- **Do this**
Copy each of the rows below word for word, keeping every character unchanged.

++++

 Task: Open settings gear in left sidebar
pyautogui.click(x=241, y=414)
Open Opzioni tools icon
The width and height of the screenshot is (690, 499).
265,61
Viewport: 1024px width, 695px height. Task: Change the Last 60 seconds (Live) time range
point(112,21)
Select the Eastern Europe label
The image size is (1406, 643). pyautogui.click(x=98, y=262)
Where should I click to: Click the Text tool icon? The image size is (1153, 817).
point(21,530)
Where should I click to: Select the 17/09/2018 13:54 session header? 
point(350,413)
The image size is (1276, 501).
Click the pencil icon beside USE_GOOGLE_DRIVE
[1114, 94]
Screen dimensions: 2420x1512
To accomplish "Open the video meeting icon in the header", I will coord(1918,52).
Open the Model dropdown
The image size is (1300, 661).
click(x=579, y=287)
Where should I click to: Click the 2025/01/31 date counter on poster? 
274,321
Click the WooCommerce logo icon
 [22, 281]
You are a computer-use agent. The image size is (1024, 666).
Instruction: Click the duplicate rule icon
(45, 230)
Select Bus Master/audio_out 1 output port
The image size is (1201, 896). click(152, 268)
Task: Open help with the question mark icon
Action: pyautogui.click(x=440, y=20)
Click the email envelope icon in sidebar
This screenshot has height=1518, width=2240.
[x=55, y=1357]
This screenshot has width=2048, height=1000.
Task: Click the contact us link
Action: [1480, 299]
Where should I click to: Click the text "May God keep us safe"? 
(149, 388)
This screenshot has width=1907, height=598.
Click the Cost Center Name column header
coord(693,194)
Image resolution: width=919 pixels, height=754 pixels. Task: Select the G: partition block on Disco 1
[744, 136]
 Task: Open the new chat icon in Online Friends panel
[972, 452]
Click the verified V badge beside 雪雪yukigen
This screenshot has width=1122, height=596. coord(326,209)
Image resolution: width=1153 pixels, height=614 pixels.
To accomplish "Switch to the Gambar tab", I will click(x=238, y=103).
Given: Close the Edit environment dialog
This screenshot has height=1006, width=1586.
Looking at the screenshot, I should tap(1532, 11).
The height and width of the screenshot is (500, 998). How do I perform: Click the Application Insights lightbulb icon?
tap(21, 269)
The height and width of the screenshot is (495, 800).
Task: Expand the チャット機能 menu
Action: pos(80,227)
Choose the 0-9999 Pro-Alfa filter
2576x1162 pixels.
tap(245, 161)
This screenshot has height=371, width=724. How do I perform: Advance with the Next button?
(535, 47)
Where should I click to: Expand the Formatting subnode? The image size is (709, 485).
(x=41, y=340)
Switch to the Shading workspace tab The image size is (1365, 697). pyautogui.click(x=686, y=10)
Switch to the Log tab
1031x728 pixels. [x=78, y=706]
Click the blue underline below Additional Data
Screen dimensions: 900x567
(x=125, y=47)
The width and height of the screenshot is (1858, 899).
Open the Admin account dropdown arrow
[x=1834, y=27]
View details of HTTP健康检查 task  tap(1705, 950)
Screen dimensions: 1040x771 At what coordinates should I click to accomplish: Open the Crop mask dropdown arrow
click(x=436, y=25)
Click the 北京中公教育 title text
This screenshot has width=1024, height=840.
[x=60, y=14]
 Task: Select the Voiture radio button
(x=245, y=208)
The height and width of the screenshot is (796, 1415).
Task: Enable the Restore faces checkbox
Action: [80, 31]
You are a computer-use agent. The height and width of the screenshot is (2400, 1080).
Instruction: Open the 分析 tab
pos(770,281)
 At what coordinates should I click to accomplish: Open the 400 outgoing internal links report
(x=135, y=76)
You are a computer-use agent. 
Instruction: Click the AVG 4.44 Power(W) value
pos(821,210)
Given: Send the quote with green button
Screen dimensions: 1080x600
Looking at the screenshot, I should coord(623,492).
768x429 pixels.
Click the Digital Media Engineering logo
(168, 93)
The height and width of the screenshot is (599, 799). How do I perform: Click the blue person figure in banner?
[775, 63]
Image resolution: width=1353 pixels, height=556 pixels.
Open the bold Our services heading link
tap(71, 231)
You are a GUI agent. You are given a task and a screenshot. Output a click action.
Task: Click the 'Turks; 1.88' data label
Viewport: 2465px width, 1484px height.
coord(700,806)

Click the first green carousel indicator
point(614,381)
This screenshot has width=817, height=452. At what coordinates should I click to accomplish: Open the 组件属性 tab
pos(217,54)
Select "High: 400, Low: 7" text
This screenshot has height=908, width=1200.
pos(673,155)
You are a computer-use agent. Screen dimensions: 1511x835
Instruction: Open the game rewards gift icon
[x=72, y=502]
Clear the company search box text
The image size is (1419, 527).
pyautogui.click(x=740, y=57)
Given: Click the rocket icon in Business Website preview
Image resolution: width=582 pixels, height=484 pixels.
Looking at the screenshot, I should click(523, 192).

++++

- **Answer to the exercise**
 Task: Open settings gear in left sidebar
pyautogui.click(x=241, y=414)
Open Opzioni tools icon
The width and height of the screenshot is (690, 499).
265,61
Viewport: 1024px width, 695px height. Task: Change the Last 60 seconds (Live) time range
point(112,21)
Select the Eastern Europe label
The image size is (1406, 643). pyautogui.click(x=98, y=262)
Where should I click to: Click the Text tool icon? The image size is (1153, 817).
point(21,530)
Where should I click to: Select the 17/09/2018 13:54 session header? 
point(350,413)
The image size is (1276, 501).
Click the pencil icon beside USE_GOOGLE_DRIVE
[1114, 94]
Screen dimensions: 2420x1512
To accomplish "Open the video meeting icon in the header", I will coord(1918,52).
Open the Model dropdown
The image size is (1300, 661).
click(x=579, y=287)
Where should I click to: Click the 2025/01/31 date counter on poster? 
274,321
Click the WooCommerce logo icon
 [22, 281]
You are a computer-use agent. The image size is (1024, 666).
Instruction: Click the duplicate rule icon
(45, 230)
Select Bus Master/audio_out 1 output port
The image size is (1201, 896). click(152, 268)
Task: Open help with the question mark icon
Action: pyautogui.click(x=440, y=20)
Click the email envelope icon in sidebar
This screenshot has height=1518, width=2240.
[x=55, y=1357]
This screenshot has width=2048, height=1000.
Task: Click the contact us link
Action: [1480, 299]
Where should I click to: Click the text "May God keep us safe"? 
(149, 388)
This screenshot has width=1907, height=598.
Click the Cost Center Name column header
coord(693,194)
Image resolution: width=919 pixels, height=754 pixels. Task: Select the G: partition block on Disco 1
[744, 136]
 Task: Open the new chat icon in Online Friends panel
[972, 452]
Click the verified V badge beside 雪雪yukigen
This screenshot has width=1122, height=596. coord(326,209)
Image resolution: width=1153 pixels, height=614 pixels.
To accomplish "Switch to the Gambar tab", I will click(x=238, y=103).
Given: Close the Edit environment dialog
This screenshot has height=1006, width=1586.
Looking at the screenshot, I should tap(1532, 11).
The height and width of the screenshot is (500, 998). How do I perform: Click the Application Insights lightbulb icon?
tap(21, 269)
The height and width of the screenshot is (495, 800).
Task: Expand the チャット機能 menu
Action: pos(80,227)
Choose the 0-9999 Pro-Alfa filter
2576x1162 pixels.
tap(245, 161)
This screenshot has height=371, width=724. How do I perform: Advance with the Next button?
(535, 47)
Where should I click to: Expand the Formatting subnode? The image size is (709, 485).
(x=41, y=340)
Switch to the Shading workspace tab The image size is (1365, 697). pyautogui.click(x=686, y=10)
Switch to the Log tab
1031x728 pixels. [x=78, y=706]
Click the blue underline below Additional Data
Screen dimensions: 900x567
(x=125, y=47)
The width and height of the screenshot is (1858, 899).
Open the Admin account dropdown arrow
[x=1834, y=27]
View details of HTTP健康检查 task  tap(1705, 950)
Screen dimensions: 1040x771 At what coordinates should I click to accomplish: Open the Crop mask dropdown arrow
click(x=436, y=25)
Click the 北京中公教育 title text
This screenshot has width=1024, height=840.
[x=60, y=14]
 Task: Select the Voiture radio button
(x=245, y=208)
The height and width of the screenshot is (796, 1415).
Task: Enable the Restore faces checkbox
Action: [80, 31]
You are a computer-use agent. The height and width of the screenshot is (2400, 1080).
Instruction: Open the 分析 tab
pos(770,281)
 At what coordinates should I click to accomplish: Open the 400 outgoing internal links report
(x=135, y=76)
You are a computer-use agent. 
Instruction: Click the AVG 4.44 Power(W) value
pos(821,210)
Given: Send the quote with green button
Screen dimensions: 1080x600
Looking at the screenshot, I should coord(623,492).
768x429 pixels.
Click the Digital Media Engineering logo
(168, 93)
The height and width of the screenshot is (599, 799). How do I perform: Click the blue person figure in banner?
[775, 63]
Image resolution: width=1353 pixels, height=556 pixels.
Open the bold Our services heading link
tap(71, 231)
You are a GUI agent. You are given a task and a screenshot. Output a click action.
Task: Click the 'Turks; 1.88' data label
Viewport: 2465px width, 1484px height.
coord(700,806)

Click the first green carousel indicator
point(614,381)
This screenshot has width=817, height=452. At what coordinates should I click to accomplish: Open the 组件属性 tab
pos(217,54)
Select "High: 400, Low: 7" text
This screenshot has height=908, width=1200.
pos(673,155)
You are a computer-use agent. Screen dimensions: 1511x835
Instruction: Open the game rewards gift icon
[x=72, y=502]
Clear the company search box text
The image size is (1419, 527).
pyautogui.click(x=740, y=57)
Given: Click the rocket icon in Business Website preview
Image resolution: width=582 pixels, height=484 pixels.
Looking at the screenshot, I should click(523, 192).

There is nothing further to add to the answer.